The more information chemical providers have, the better, Radwan says. “When we know the problem we are trying to solve and the environment it’s in, we can run simulations in the lab and deliver a successful treatment almost 100% of the time,” he relates.
Radwan indicates TenEx plans to extend its nanotechnology beyond its current applications, which include stimulating wells and protecting parent wells from frac hits. “For example, we are investigating whether nanoparticles can augment corrosion inhibitors,” he says. “Most inhibitors work by coating the surface to create a barrier between it and the corrosive materials. If the inhibitors fail to bond with the surface, they will be ineffective.
“Many of our nanoparticles are magnetic, so they may be able to help inhibitors attach to metal surfaces,” he suggests. “In lab tests, we have even seen cases where the nanoparticles coat the surface and provide corrosion protection by themselves.”

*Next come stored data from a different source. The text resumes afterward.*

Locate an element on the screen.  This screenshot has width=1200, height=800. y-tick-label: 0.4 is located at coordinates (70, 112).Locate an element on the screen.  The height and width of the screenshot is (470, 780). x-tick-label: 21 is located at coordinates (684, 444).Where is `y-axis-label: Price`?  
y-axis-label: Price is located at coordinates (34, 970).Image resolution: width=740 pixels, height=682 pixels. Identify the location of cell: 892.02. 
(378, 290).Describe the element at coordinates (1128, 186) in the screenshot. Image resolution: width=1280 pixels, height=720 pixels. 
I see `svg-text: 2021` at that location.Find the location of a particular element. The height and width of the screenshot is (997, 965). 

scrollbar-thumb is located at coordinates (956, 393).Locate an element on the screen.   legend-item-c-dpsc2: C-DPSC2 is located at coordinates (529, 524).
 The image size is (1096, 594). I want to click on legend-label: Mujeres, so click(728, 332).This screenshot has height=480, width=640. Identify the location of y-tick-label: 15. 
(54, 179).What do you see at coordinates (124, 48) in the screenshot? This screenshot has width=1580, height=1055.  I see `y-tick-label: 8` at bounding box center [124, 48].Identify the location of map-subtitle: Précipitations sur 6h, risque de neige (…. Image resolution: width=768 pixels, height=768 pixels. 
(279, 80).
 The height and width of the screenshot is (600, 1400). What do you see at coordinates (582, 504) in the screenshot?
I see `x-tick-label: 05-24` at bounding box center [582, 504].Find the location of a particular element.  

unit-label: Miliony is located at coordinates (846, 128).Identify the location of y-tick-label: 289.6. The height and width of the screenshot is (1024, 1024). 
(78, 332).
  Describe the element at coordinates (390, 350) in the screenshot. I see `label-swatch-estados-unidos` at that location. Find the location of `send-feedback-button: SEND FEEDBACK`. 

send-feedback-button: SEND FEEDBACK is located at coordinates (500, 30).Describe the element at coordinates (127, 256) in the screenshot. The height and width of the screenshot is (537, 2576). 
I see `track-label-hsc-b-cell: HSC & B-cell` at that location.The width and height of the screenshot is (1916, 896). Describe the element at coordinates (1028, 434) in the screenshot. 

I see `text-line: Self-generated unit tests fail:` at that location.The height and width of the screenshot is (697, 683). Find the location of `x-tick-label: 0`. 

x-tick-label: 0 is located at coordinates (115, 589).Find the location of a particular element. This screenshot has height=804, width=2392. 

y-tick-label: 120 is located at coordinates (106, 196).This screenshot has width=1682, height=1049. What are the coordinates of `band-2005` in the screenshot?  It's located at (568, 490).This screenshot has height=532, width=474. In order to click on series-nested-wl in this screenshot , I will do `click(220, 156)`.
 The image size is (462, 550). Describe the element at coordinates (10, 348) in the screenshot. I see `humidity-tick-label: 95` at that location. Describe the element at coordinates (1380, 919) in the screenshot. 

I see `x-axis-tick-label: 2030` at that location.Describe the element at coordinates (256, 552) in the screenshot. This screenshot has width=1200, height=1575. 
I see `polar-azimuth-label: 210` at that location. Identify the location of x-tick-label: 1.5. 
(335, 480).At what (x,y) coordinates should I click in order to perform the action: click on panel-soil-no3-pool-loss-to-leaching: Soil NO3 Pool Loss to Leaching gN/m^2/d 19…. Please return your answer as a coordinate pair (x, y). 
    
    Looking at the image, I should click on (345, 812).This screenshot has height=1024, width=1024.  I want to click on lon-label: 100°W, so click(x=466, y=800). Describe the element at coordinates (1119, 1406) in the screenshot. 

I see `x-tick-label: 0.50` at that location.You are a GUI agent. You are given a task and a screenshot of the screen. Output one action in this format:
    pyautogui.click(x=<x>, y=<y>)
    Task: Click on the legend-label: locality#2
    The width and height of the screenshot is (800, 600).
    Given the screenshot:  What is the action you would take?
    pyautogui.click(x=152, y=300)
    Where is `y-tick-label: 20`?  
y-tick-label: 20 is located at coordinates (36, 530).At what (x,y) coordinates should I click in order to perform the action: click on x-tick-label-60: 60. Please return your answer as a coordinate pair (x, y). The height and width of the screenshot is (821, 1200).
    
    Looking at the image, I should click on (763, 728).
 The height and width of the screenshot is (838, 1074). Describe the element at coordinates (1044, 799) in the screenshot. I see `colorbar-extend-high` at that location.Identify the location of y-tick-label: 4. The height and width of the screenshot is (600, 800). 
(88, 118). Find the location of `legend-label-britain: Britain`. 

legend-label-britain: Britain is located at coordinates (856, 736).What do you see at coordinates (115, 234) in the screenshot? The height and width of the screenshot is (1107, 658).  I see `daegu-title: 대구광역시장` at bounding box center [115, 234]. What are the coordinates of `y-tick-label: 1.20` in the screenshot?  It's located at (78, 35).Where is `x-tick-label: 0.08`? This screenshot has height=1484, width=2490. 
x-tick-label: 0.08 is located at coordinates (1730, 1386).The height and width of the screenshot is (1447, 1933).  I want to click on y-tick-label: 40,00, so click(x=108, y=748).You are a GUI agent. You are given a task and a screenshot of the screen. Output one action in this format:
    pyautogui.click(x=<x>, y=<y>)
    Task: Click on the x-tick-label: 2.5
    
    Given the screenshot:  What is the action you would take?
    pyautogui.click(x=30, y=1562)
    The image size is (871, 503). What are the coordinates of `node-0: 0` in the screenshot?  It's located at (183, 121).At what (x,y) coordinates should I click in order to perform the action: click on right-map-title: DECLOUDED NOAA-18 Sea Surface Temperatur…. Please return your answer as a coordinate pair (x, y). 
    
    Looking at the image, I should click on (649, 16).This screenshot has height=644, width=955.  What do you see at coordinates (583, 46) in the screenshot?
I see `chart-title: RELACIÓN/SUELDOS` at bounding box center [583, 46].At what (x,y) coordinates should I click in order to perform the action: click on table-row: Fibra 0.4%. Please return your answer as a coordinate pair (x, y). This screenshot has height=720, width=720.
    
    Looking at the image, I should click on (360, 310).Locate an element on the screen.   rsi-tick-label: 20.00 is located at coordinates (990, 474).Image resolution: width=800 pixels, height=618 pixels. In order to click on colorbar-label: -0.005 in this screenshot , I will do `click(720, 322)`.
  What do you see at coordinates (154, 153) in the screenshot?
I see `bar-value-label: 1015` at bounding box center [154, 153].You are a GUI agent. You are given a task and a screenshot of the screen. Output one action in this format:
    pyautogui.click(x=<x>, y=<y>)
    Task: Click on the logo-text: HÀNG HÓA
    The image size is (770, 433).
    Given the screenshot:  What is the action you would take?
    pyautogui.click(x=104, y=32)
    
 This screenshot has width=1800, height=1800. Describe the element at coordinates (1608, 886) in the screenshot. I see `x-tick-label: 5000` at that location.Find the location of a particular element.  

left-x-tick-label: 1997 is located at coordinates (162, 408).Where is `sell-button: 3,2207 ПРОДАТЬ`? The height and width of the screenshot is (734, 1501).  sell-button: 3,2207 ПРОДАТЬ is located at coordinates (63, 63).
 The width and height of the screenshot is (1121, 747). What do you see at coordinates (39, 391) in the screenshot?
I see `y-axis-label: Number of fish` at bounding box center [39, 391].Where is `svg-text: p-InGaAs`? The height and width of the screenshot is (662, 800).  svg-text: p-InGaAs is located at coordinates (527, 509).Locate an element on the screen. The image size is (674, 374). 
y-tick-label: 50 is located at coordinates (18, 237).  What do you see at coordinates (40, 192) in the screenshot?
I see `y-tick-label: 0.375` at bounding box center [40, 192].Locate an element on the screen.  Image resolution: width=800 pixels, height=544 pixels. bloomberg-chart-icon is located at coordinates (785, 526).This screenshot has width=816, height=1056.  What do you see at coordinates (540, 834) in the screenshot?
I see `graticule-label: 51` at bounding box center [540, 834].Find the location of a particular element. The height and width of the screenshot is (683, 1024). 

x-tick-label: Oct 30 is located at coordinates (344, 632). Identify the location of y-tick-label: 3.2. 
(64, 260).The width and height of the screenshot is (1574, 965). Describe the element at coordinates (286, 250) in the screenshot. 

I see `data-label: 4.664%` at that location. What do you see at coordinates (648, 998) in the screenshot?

The company also is looking at using nanoparticles to remove wax and paraffin from tubing rather than targeting the formation, Radwan shares. “In the second half of the year, we hope to introduce a water-based nanofluid that dissolves paraffins and wax inside tubing, then coats the tubing to keep them from resolidifying,” he says. “We think it will be a game changer, because it will offer a safe, environmentally friendly, and long-term solution to a common problem.”